In our learning arc we ask:
- How do local cases of migration relate to global patterns?
- In what ways do particular cases connect to human migration over time and around the
- What can we learn from other narratives about migration to help inform our perspective?
Individual stories of migration often connect to patterns across time, across geography, and across the experiences of different groups. However, those deeper connections are often obscured as we pay attention to individual accounts or a particular news story. Paying attention to the particular details of a story matters a lot. Indeed, we have curated several Project Zero Thinking Routines to guide reflection on a text, video, or personal accounts. At the same time, it is natural for us to want to make connections to the new information we take in. Often, however, we struggle to articulate the connections we are making, even to ourselves. Below we offer two tools to promote learners’ capacity to make purposeful connections.
Migration Stories: What’s Below the Surface?

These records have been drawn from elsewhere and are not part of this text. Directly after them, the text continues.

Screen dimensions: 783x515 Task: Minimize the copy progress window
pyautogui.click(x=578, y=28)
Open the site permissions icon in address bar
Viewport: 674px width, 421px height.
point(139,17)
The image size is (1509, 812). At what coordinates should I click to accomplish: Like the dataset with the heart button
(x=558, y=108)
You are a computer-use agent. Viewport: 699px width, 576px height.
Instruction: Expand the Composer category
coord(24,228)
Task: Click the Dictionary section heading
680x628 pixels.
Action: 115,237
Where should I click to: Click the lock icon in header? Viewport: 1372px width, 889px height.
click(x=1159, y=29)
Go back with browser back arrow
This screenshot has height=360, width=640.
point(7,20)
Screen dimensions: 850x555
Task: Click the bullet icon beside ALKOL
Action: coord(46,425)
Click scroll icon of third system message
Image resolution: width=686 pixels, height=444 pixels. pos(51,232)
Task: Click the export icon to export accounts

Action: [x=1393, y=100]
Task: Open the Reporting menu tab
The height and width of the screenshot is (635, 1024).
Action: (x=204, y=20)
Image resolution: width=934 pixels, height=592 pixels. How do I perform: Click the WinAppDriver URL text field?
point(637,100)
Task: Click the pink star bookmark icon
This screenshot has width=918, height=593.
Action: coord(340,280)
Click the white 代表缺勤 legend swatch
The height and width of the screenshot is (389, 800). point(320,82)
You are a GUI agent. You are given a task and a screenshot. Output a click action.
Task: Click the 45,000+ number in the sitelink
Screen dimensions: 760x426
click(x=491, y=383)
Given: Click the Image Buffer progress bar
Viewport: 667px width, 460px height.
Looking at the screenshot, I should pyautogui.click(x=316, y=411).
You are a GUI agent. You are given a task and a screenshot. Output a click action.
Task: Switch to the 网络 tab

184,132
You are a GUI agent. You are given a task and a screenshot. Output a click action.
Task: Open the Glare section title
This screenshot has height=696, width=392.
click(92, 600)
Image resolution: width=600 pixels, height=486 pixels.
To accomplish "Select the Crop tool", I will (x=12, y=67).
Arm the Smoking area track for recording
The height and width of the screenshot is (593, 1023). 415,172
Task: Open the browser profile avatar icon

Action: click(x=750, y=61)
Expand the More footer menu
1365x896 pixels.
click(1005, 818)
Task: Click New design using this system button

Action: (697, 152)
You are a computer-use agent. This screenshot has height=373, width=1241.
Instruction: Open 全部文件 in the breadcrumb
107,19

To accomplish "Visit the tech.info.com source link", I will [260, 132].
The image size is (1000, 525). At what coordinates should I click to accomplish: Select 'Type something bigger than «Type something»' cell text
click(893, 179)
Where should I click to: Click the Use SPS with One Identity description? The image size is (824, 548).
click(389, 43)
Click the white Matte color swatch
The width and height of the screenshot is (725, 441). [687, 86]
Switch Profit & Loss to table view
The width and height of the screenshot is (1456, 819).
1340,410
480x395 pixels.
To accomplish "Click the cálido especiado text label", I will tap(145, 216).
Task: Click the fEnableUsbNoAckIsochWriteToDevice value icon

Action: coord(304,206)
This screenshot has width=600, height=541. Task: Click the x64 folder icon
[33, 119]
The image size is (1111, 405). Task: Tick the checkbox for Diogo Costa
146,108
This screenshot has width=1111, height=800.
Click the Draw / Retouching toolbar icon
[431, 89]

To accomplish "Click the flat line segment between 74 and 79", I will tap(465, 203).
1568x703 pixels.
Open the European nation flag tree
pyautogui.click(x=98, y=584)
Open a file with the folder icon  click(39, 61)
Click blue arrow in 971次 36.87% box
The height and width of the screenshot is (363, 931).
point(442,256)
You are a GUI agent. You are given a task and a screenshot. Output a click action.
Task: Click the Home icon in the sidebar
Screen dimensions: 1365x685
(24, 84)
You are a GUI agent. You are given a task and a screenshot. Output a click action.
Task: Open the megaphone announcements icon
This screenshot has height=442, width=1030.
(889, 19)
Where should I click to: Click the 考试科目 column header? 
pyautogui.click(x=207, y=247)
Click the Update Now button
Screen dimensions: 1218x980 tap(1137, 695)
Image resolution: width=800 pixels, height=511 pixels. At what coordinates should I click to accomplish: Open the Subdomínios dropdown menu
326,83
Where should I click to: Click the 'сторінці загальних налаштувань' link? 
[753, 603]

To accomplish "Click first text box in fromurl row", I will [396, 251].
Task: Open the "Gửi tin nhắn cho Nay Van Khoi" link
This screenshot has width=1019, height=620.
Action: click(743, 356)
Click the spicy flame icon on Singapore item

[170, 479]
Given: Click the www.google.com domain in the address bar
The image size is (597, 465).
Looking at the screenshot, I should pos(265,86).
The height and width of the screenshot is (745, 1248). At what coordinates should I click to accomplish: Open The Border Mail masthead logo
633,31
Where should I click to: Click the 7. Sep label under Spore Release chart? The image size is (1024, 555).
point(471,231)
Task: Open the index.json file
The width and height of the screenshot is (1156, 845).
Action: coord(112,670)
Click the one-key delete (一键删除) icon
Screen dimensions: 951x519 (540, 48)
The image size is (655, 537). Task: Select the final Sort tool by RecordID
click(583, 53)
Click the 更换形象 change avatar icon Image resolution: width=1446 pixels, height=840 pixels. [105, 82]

Use this graphic organizer to encourage students to look for thematic connections that are connected to the narrative of the text they are encountering.
Use this link to download the graphic.
This Project Zero thinking routine is designed to help learners develop life long habits of making purposeful and thoughtful comparisons.
Identify the two items you would like to compare [e.g. stories, places, cases, situations, texts, objects] Look and examine each closely . . . take your time:
- What do you see that is the same across the two? Name commonalities and patterns
- What do you see that is different? Name the differences you observe
- What do we gain from comparing the two?